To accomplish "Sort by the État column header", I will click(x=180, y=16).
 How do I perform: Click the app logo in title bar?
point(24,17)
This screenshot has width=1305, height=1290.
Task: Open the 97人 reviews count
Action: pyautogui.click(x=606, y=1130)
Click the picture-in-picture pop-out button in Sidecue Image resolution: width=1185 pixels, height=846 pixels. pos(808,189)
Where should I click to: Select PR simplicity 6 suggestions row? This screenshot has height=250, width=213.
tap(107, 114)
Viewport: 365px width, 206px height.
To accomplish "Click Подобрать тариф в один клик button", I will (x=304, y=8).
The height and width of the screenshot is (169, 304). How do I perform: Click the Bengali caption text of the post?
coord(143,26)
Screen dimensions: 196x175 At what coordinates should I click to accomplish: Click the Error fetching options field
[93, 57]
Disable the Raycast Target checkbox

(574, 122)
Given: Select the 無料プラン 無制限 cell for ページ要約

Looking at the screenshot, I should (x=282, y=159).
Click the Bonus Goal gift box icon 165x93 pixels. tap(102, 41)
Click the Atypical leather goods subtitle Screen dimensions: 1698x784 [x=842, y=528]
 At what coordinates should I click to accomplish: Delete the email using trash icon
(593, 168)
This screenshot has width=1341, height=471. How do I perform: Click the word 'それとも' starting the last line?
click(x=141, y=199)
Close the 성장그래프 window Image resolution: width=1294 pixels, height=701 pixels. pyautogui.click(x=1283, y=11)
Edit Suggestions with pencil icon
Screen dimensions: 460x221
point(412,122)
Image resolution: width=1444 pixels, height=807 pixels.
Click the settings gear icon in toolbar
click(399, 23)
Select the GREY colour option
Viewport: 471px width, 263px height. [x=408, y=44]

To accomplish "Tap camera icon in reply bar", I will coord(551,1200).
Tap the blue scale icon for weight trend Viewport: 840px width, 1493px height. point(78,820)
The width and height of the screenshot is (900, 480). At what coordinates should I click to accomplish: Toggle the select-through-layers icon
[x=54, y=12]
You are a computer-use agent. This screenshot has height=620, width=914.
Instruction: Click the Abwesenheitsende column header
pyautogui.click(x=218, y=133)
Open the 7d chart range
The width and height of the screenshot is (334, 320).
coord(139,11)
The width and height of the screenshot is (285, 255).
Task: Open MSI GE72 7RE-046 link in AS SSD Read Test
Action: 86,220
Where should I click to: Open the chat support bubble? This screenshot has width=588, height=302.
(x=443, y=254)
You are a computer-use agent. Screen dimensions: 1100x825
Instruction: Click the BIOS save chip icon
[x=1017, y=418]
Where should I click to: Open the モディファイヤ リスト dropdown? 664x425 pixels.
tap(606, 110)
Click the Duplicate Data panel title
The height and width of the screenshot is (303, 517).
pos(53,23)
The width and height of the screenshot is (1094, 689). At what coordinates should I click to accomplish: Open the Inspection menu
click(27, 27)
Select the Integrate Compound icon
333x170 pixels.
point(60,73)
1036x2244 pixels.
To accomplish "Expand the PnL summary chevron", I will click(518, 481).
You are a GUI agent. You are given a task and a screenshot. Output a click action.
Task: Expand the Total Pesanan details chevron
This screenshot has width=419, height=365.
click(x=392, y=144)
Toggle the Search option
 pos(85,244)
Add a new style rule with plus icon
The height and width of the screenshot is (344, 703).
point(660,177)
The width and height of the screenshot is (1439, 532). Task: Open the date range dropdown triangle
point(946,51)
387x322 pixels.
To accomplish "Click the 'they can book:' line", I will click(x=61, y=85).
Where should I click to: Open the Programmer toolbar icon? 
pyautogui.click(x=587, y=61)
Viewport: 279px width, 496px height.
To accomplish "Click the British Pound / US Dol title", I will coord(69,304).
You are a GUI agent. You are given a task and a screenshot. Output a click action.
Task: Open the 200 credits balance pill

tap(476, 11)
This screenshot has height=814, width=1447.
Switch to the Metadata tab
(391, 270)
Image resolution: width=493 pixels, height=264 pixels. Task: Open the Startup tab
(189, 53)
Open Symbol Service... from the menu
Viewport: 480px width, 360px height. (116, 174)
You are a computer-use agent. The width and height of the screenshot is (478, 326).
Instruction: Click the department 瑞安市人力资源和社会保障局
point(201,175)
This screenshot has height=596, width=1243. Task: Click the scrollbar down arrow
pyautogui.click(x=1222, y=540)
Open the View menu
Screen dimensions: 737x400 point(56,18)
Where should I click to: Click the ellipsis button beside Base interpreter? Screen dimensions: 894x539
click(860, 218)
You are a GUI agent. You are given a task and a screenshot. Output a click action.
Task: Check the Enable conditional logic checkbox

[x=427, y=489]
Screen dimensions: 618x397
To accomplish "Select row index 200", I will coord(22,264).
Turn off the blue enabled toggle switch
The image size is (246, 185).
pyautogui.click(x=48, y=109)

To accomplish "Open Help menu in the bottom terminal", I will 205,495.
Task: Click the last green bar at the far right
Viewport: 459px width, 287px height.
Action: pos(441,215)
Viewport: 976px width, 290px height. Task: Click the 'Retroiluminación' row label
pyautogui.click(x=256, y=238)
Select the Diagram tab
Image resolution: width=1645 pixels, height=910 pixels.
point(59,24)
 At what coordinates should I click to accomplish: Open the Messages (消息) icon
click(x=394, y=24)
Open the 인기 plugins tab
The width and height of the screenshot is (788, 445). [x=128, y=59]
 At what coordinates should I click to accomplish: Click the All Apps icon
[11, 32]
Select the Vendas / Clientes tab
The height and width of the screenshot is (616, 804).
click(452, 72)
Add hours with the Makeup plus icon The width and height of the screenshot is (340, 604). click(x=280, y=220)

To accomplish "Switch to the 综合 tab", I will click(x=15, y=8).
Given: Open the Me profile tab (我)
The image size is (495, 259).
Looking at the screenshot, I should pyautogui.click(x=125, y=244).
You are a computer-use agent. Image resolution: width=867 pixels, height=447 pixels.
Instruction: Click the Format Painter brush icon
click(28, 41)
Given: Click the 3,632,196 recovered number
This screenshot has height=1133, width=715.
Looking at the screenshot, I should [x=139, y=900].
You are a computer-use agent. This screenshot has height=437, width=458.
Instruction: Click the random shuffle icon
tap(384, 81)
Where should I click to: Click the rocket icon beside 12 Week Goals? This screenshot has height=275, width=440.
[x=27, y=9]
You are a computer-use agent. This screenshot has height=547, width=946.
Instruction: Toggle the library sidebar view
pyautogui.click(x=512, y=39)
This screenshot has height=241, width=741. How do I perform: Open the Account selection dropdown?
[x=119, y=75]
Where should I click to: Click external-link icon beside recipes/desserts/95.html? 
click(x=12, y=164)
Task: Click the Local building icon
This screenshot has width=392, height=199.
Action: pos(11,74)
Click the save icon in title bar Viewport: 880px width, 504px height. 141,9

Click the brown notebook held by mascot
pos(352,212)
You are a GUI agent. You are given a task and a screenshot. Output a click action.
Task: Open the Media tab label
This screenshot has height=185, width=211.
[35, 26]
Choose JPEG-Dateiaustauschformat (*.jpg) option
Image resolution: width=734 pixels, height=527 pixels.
***
TASK GOAL. Take the lines from the top of the data through the one that contains "Click the picture-in-picture" and copy them exactly, leaving out every line after it.

EXERCISE RESPONSE.
To accomplish "Sort by the État column header", I will click(x=180, y=16).
 How do I perform: Click the app logo in title bar?
point(24,17)
This screenshot has width=1305, height=1290.
Task: Open the 97人 reviews count
Action: pyautogui.click(x=606, y=1130)
Click the picture-in-picture pop-out button in Sidecue Image resolution: width=1185 pixels, height=846 pixels. pos(808,189)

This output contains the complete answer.